D-dimer is soluble fibrin degradation product. Elevated D-dimer levels are associated with fibrinolysis, and also reflect activation of coagulation, so could it be considered to be associated to the severity of sepsis? Some studies showed that elevated plama D-dimer levels were associated with adverse prognosis in patients with sepsis.^14–19 However, there were still controversial opinions.^20–22 We evaluated whether abnormal D-dimer levels were associated with presence of septic shock.

Materials and methods

Design

Retrospective cross-sectional study.

Patients

A retrospective cross-sectional study was conducted in Bach Mai hospital.

Inclusion criteria: adult patients who diagnosed with sepsis in an intensive care unit (ICU) from March 2022 to September 2022 and underwent for D-dimer testing were consecutively enrolled into this study.

Exclusion criteria: patients with negative blood culture results.

D-dimer assay test

The plasma D-dimer level was assayed using HemosIL D-dimer HS 500 kit on the ACL TOP 750. In the cases, where D-dimer level was higher than 7.65 mg/L fibrinogen equivalent unit (FEU), D-dimer level was further assayed using AcuStar D-dimer Assay kit on the ACL AcuStar for the more accurate level determination.

Collected data

Laboratory indices included peripheral blood cells such as hemoglobin level, white blood cell (WBC) count and platelet count, coagulation such as prothrombin%, activated partial thromboplastin time (APTT), fibrinogen level, and D-dimer level, biochemical indices such as glucose, urea, creatinine, aspartate transaminase (AST), alanine transaminase (ALT), total bilirubin, conjugated bilirubin, albumin, and procalcitonin levels reported within 24 h at the time of diagnosis were collected. The results of the pathogen culture from blood samples, previous comorbidities, septic shock, and DIC were collected.

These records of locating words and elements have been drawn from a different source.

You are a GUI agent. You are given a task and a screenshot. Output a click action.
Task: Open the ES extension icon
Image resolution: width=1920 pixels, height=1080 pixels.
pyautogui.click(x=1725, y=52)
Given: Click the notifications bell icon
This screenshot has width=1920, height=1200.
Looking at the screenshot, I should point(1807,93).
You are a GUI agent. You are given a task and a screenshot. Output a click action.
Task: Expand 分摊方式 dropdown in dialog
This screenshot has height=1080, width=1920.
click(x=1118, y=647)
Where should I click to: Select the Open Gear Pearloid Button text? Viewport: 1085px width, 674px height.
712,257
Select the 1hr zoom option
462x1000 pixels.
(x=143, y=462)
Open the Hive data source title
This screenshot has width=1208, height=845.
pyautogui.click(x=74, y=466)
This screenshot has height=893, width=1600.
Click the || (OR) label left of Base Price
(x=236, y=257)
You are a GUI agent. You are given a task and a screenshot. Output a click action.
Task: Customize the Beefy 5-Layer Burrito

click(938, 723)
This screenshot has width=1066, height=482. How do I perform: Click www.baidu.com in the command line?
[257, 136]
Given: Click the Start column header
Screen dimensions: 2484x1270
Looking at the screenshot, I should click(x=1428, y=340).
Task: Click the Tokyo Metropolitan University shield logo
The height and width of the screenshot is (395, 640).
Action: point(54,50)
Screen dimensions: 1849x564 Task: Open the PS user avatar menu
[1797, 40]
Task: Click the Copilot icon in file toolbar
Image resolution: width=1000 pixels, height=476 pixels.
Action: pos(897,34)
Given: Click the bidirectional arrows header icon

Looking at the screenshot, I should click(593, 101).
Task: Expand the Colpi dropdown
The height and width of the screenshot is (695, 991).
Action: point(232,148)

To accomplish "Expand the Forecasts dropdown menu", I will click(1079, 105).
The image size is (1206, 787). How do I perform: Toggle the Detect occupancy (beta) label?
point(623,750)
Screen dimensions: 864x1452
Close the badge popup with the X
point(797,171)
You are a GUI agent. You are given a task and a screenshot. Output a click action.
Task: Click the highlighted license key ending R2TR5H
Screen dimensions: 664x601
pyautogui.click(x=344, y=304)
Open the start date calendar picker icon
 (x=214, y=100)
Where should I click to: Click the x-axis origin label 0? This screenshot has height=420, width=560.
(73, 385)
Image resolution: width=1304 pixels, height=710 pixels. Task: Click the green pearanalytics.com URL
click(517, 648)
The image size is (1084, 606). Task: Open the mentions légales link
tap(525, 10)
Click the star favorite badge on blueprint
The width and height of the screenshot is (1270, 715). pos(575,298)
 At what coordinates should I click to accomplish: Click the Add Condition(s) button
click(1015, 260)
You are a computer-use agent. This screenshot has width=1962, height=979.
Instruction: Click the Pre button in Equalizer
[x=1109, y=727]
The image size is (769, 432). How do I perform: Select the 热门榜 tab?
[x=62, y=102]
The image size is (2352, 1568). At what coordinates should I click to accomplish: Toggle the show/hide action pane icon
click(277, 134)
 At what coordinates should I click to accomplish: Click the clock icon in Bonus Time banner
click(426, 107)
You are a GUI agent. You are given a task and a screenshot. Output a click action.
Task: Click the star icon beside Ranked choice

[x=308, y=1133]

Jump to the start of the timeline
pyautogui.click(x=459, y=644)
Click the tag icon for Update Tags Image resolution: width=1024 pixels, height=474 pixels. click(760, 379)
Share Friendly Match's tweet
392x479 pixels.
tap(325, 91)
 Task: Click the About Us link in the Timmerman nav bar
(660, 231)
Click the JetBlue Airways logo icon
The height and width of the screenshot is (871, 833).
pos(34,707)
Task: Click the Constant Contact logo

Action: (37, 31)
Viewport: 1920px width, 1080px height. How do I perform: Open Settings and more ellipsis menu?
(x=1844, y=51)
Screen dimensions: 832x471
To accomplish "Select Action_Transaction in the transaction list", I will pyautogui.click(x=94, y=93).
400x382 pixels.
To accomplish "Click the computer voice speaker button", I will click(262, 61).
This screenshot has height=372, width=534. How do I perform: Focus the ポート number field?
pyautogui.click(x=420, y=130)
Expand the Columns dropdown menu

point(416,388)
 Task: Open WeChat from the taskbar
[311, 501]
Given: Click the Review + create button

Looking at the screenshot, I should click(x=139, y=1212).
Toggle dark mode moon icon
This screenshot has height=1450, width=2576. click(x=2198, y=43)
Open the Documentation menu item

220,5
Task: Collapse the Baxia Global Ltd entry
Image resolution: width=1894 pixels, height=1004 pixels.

Sepsis and septic shock were diagnosed according to SEPSIS 3.² DIC was defined according to the International Society on Thrombosis and Haemostasis’s DIC diagnostic criteria (ISTH criteria).²³ D-dimer level below 0.4 mg/L FEU was considered unchange (0 score). D-dimer level above 0.4 and below 4 mg/L FEU was considered moderate elevation (2 score), D-dimer level above 4 mg/L FEU was considered strong elevation (3 score).²⁴

Statistical analysis

Patients were groups according to the presence of septic shock. Quantitative variables including D-dimer level were compared between 2 groups using the independent sample t test or the Mann U Whitney test according to the normal or nonnormal distributed variable. Qualitative variables such as pathogen type of culture (negative gram, positive gram or fungus) and DIC were also compared between 2 groups using Fisher’s exact or Chi square test. Variables with significant difference found were analyzed using logistic regression analysis to determine whether they were associated with septic shock. p < .05 was considered a statistically significant difference.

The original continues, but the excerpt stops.